Document section —
☆ ☆ ☆ ☆ ☆
People

Man in living history dress rides horse on high grass trail in fall
Riding to the fort

NPS

The existence of Bent’s Fort begins with the people who first called this land home. Cheyenne and Arapaho encampments stretched across the Southern Plains when Charles Bent first met with Cheyenne Chief, Yellow Wolf. The two developed a long-standing business partnership where Native American nations built a local empire in buffalo robes. Trade at the post continued because of traders who passed by its front doors. Situated squarely on the Santa Fe Trail, the fort benefitted from merchant traffic. Fifty percent of traders traveled north from Mexico. Mexican interest went beyond commerce to the very construction of the fort itself. The structure’s towering walls rested entirely on the craftmenship of Mexican adobe masons. From its literal foundations, Bent’s Fort was an international enterprise.
☆ ☆ ☆ ☆ ☆
Items from a dataset
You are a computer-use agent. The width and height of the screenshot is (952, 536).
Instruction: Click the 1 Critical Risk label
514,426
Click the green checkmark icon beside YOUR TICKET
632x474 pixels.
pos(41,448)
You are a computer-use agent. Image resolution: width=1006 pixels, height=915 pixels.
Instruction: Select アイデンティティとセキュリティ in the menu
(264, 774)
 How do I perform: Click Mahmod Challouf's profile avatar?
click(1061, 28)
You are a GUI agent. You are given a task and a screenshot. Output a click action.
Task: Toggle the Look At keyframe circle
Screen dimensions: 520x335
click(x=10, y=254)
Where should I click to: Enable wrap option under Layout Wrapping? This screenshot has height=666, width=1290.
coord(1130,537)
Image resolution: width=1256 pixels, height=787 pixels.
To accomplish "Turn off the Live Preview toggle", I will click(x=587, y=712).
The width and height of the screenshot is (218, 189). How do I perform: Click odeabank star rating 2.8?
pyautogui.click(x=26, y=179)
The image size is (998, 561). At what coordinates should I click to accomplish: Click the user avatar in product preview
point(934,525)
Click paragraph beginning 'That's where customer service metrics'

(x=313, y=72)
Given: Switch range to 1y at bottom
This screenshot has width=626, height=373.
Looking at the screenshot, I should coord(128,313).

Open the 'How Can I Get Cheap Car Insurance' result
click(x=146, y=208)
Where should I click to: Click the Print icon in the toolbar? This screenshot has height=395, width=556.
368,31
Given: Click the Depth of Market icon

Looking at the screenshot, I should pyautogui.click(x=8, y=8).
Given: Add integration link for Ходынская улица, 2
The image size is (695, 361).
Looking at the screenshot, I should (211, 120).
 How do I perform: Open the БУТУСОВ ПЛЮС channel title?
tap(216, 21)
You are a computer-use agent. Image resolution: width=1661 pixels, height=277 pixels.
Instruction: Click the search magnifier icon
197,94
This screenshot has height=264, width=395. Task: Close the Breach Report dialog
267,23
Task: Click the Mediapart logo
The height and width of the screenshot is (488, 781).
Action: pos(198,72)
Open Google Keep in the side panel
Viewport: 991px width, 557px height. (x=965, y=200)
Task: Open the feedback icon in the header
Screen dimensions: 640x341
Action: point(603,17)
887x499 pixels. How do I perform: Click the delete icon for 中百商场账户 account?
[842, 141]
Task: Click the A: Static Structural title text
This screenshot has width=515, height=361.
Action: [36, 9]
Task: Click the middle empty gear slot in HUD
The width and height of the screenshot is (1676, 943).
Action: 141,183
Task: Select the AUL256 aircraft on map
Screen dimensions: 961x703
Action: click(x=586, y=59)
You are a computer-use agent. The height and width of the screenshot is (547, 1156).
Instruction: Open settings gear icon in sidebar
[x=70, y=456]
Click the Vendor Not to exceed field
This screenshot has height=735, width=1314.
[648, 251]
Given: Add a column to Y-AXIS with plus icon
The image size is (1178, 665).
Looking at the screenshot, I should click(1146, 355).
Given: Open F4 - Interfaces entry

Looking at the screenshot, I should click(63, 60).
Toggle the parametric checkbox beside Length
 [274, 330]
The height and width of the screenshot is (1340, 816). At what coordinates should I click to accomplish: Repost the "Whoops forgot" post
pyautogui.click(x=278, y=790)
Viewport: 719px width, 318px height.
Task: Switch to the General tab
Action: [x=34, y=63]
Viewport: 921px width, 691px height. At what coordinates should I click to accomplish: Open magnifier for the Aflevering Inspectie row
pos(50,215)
☆ ☆ ☆ ☆ ☆
Requests —
A – Reproduce the Bent's Fort passage word for word, beginning at the words "Man in living" and stopping after "an international enterprise.".
B – In the passage about Bent's Fort, which Cheyenne chief did Charles Bent first meet with?
The records come from a separate source.

Answers provided —
A –
Man in living history dress rides horse on high grass trail in fall
Riding to the fort

NPS

The existence of Bent’s Fort begins with the people who first called this land home. Cheyenne and Arapaho encampments stretched across the Southern Plains when Charles Bent first met with Cheyenne Chief, Yellow Wolf. The two developed a long-standing business partnership where Native American nations built a local empire in buffalo robes. Trade at the post continued because of traders who passed by its front doors. Situated squarely on the Santa Fe Trail, the fort benefitted from merchant traffic. Fifty percent of traders traveled north from Mexico. Mexican interest went beyond commerce to the very construction of the fort itself. The structure’s towering walls rested entirely on the craftmenship of Mexican adobe masons. From its literal foundations, Bent’s Fort was an international enterprise.

B – Yellow Wolf